部屋の様子を映し出せるように道具を設置したキャサリンだが。
「この美術品、盗品だな…他にもこの絵画も」
全て他の商会の物の商品だ。
「他所の商会の品の数々だな。こっちの美術品も、この花瓶もだ」
「潰した商会から奪ったのか…なんて奴だ」
『金庫は開いたわ。中はリストが出て来たわ』
「リスト」
金庫の映像を映してもらうと名前がずらりと出て来た。
書かれている名前はかつては名のある商会だったが傾き、店の評判が悪くなって潰れた店だ。
『ついでにリストの中にボロネーゼ商会もあるわよ。他には…』
リストの名は次の標的が書かれている。
その中には共同経営や仕入れ先の商会の名前も書かれている。
利用できなくなったら切り捨てる気だったのか!
リストと一緒に帳簿と一緒にできて来たのは権利書だった。
『最低、あの女…』
「どうした?」
『金庫の中に今まで騙して来た商会の奥方から弱み握っているわ。他にも…』
口にも出せないような証拠品が出て来たのか。
「まずいぞ、見回りがもうすぐ戻って来るぞ」
「キャサリン、とにかく急げ…」
『ダメ、まだ調べないと』
「おい!」
通信を切られて連絡が途絶えてしまった。
「大丈夫か?」
「大丈夫じゃないだろが…無事を祈るしかない」
一度やると決めたら最後までやる奴だから止める事は難しい。
俺の心配をよそに。
「ただいま」
「無事で…その血は」
「返り血」
「「は?」」
一時間後服に血を浴びて帰って来たキャサリンに絶句した。
「商会は無事に抜けたんだけど、夜道で少しガラの悪い男に絡まれたの」
「で?」
「とりあえず胸糞悪くてムカついたからボコボコにしてやろうと思ったら素敵な情報を吐いてくれたの。
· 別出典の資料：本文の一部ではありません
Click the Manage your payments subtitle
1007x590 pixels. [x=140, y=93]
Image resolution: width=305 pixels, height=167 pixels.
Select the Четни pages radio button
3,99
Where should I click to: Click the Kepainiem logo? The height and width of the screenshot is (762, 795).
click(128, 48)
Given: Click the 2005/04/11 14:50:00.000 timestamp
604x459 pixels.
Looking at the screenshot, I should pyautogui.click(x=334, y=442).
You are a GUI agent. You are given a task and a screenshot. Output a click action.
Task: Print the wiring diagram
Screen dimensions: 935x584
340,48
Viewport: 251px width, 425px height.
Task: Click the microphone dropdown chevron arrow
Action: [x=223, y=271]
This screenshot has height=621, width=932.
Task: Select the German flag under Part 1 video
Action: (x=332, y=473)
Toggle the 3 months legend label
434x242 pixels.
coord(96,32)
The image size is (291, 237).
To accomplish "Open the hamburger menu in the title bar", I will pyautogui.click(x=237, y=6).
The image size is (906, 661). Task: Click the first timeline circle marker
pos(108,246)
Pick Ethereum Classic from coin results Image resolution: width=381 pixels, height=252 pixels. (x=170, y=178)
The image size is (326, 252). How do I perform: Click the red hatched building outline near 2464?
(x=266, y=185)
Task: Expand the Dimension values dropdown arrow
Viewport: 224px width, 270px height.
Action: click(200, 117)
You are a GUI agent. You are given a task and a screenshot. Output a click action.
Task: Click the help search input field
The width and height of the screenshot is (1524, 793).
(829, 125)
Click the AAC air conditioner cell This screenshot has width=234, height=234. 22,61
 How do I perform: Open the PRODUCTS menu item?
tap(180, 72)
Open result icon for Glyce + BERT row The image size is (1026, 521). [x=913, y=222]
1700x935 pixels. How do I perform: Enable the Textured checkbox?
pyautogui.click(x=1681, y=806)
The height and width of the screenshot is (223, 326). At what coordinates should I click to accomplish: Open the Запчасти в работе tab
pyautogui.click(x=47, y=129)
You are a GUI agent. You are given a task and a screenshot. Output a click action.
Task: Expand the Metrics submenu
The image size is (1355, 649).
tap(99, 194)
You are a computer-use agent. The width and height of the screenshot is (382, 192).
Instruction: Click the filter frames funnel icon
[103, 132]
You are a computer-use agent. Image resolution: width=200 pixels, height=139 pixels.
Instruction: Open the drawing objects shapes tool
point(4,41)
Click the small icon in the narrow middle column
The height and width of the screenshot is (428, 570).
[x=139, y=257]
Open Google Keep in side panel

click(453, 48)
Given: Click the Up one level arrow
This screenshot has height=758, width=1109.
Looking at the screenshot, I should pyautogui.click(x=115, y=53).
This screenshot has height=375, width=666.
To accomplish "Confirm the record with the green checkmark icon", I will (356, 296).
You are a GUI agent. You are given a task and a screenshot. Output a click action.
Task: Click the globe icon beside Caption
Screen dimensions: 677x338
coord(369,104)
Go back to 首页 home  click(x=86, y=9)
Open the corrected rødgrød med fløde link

店の裏にいるから」
「連れて来たのかよ!」
爽やかな笑顔を浮かべながら恐ろしい事を告げる。
「おら、吐きな」
「ぐぁ!」
「止めてくれ!」
どっちが悪人か解らない。
「アンタ達、商会の警備をしていたにしては随分とガラが悪いわね?さぁ吐きな」
「ひぃぃ!」
「鬼!」
悪人には容赦の無いキャサリンに捕まったのが運の尽きだな。
「しかし相変わらず悪人をひっかけるな」
「正義の女神の加護がついているんじゃないか」
いいのか悪いのか解らない。
「吐けよ!死にたくなかった吐けやぁぁぁ!」
ここまでくると悪人が哀れになるが。
「だが良い知らせが来た」
「え?」
「リナ嬢の意識が戻った」
「本当か」
悪い事ばかりではなかった。
ずっと意識不明の伯爵令嬢の意識が戻ったとなれば一歩前進だ。
「ではこっちも進めようか」
「はい」
これから悪人の公開処刑の始りだ。